The PARCC testing means hours of valuable instructional time lost in favor of teaching to the test. RIDE’s claim that there is no “test prep” for the PARCC does not agree with what Rhode Island teachers, parents, and students are experiencing.

The PARCC testing means time lost to yearly tests given in multiple parts, disrupting the school day from much of March through May, particularly in high school. 

The PARCC testing means diverting a significant portion of school budgets away from instruction in order to pay for tests, test prep materials, training manuals, and computers or other electronic devices required for testing.

The PARCC testing means that the subjects tested – math and English language arts – take priority, and so districts remove resources from untested subjects such as history, social studies, civics, the arts, and even science.

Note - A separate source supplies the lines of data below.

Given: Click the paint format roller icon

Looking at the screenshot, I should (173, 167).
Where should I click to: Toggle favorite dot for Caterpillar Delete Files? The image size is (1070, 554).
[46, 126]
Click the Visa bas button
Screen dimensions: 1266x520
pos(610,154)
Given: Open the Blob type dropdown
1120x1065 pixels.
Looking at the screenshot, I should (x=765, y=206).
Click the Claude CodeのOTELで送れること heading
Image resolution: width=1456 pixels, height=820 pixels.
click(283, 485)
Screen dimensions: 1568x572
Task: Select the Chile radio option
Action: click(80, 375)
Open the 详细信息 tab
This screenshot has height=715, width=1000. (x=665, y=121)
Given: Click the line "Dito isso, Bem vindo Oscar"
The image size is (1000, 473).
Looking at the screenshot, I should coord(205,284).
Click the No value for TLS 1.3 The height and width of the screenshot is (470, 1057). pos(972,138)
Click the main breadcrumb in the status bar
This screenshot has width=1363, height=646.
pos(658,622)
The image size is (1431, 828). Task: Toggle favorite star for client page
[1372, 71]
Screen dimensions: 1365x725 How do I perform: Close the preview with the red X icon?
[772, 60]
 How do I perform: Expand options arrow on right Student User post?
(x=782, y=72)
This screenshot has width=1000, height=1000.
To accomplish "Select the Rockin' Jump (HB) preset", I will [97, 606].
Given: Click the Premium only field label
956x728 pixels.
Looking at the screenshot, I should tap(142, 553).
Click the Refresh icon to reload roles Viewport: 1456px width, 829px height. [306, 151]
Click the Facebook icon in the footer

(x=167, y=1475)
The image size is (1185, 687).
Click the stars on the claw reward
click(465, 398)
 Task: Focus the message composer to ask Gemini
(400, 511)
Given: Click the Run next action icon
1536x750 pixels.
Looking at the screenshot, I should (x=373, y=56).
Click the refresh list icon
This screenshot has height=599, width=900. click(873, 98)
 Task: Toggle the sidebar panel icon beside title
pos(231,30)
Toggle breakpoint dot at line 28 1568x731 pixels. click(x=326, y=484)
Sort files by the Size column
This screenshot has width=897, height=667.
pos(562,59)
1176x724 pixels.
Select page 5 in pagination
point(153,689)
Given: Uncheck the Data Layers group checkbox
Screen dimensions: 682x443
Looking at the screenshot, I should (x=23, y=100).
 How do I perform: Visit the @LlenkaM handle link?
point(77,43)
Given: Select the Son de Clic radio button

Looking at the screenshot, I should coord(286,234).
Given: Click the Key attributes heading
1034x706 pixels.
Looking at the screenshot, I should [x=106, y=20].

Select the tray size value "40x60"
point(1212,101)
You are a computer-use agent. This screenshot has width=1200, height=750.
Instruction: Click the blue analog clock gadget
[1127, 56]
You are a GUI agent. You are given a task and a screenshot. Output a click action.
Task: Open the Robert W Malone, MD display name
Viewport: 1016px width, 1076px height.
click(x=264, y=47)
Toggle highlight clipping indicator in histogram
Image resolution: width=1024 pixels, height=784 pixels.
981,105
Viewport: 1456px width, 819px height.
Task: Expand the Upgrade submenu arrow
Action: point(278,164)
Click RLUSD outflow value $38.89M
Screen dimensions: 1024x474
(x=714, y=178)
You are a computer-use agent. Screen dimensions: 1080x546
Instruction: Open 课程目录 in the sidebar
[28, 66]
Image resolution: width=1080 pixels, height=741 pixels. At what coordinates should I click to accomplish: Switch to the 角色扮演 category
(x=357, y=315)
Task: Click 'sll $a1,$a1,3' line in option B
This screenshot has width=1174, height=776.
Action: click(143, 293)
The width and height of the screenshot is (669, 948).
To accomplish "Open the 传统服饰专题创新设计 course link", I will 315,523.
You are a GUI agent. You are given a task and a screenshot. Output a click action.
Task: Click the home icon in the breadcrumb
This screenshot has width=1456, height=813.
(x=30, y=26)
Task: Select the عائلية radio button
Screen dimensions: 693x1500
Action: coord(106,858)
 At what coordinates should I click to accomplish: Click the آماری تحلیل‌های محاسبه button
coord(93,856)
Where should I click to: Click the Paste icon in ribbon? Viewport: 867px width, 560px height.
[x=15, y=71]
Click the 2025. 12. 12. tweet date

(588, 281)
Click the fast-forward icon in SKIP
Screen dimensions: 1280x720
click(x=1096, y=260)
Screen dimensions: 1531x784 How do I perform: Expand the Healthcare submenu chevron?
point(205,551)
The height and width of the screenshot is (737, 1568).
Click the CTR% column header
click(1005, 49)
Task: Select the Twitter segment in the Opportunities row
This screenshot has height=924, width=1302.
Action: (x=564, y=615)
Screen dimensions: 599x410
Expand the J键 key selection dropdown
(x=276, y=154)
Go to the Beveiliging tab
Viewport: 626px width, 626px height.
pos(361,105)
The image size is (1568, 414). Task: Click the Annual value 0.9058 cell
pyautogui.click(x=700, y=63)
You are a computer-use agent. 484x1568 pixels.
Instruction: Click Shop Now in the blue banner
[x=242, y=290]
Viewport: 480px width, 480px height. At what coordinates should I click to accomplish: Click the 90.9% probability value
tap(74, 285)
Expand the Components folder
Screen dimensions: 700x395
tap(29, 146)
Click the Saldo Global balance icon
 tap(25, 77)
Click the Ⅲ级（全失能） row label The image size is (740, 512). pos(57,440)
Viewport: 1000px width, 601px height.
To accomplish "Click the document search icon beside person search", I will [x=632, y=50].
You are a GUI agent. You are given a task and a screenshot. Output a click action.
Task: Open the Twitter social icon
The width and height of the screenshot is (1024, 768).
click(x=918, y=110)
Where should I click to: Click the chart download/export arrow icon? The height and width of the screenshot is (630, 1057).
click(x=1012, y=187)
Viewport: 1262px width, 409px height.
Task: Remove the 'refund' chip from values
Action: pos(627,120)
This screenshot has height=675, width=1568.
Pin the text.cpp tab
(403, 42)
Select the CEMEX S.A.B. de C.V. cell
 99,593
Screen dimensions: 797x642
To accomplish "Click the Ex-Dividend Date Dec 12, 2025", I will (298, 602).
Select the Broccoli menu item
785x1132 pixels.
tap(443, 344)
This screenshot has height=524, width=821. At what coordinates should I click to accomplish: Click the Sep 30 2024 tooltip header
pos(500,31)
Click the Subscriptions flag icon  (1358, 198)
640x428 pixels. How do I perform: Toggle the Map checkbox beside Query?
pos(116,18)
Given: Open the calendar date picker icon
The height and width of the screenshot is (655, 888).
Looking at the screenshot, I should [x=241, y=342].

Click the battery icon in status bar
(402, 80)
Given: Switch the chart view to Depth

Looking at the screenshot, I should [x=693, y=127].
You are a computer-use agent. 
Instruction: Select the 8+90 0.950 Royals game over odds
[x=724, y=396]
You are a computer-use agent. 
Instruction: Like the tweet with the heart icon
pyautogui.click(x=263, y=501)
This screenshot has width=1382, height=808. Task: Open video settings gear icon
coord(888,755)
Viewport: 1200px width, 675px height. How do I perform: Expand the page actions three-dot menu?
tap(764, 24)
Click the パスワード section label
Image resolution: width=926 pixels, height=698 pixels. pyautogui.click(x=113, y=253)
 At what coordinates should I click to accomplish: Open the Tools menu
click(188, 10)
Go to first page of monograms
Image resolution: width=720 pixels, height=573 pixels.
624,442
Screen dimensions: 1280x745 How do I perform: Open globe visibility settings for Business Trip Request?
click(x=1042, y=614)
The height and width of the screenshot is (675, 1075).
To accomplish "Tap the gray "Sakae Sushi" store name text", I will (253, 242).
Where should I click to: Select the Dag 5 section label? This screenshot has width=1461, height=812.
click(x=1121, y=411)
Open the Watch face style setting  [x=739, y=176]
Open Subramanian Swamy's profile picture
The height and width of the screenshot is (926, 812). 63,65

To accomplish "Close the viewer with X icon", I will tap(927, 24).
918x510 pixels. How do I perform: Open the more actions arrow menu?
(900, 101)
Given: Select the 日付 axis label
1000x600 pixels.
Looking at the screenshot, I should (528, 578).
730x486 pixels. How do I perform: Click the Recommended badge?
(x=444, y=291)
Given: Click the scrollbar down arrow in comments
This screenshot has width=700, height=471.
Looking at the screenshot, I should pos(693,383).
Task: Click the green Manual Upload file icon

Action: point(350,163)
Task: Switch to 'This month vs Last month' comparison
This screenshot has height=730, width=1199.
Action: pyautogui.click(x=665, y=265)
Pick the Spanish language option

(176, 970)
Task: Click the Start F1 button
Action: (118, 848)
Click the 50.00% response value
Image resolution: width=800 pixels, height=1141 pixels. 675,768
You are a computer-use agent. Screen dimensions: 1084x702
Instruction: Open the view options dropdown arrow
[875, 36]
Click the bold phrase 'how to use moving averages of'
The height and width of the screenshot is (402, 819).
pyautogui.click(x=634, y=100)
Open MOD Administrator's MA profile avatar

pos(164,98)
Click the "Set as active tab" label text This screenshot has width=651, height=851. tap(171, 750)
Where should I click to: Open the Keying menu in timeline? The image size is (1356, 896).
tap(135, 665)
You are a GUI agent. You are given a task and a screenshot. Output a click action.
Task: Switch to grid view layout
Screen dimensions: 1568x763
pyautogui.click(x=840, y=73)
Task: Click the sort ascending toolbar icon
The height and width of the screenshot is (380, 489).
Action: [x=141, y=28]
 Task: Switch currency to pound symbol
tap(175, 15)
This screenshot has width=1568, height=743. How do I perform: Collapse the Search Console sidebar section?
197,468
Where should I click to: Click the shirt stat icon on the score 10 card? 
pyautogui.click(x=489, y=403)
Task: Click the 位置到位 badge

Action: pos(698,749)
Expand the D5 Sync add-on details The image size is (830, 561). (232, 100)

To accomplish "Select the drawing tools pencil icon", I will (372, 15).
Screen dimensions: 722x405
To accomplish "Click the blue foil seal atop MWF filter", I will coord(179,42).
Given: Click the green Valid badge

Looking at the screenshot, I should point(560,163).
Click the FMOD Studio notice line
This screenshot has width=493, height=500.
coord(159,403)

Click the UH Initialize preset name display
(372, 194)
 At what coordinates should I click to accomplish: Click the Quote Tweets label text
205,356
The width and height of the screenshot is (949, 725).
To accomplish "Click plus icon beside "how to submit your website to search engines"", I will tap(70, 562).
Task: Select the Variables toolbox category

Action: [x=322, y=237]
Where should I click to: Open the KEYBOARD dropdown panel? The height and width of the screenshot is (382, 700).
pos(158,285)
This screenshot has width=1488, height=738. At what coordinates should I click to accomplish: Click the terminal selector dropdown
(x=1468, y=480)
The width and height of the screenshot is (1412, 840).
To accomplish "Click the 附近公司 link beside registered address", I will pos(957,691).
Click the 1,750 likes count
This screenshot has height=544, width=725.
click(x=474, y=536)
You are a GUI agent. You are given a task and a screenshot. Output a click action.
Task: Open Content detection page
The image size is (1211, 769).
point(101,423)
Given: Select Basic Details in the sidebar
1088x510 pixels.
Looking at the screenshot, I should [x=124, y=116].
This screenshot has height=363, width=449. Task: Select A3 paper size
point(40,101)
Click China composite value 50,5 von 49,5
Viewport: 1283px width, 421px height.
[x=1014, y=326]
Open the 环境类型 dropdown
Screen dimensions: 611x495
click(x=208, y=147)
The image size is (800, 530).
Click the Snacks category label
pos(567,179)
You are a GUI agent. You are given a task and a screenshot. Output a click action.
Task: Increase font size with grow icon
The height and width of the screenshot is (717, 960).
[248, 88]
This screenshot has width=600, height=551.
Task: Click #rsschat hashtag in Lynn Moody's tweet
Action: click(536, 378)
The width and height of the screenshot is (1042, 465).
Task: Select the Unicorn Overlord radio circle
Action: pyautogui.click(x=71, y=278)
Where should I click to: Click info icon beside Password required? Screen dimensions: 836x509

Music, drama, libraries, counselors, and other programs and resources vital to students’ development are falling by the wayside.

The PARCC testing means pushing children beyond developmentally appropriate learning, (e.g., trying to introduce Algebra to first graders) and therefore hindering learning of essential, appropriate learning (e.g., addition and multiplication tables).

The PARCC testing means further marginalizing children with special needs – English language learners, students with IEPs and 504 plans, and children from high poverty neighborhoods. It does these students a particular disservice to force-feed them a harmful diet of test prep in reading and math.

The PARCC testing means test questions which are confusing, unnecessarily complicated, or purposely deceptive. Countless parents with advanced degrees have testified that many of the Common Core worksheets and PARCC sample test questions are convoluted and confusing. Even they cannot determine the “correct” answer anticipated by the test makers.

The PARCC testing means teachers being unfairly judged on the basis of one company’s test scores.

The PARCC testing means handing our children’s education without question to private business monopolies such as Pearson, with the company’s bottom line as their priority, blurring the focus on the obvious needs, interests, and well being of our children.

The PARCC testing means handing reams of our children’s potentially personally identifiable data to third party vendors, which intentionally or unintentionally can have disastrous consequences for them.

At a RI Department of Education/RI PTA information session entitled “Common Core: Just the Facts” held on Nov. 12, 2014, Mary Ann Snider, RIDE’s Chief of Educator Excellence and Instructional Effectiveness, admitted that there is no law that requires students to take the PARCC and stated that RIDE certainly would not punish students or their teachers for students not taking the test.

In a field memo to all RI superintendents on Jan. 16, 2015, Commissioner Gist answered the question “Will PARCC affect my child’s grades?” with the following statement: “This year, we will not have PARCC results during the current school year, so PARCC results will not affect your child’s grade in this school year.”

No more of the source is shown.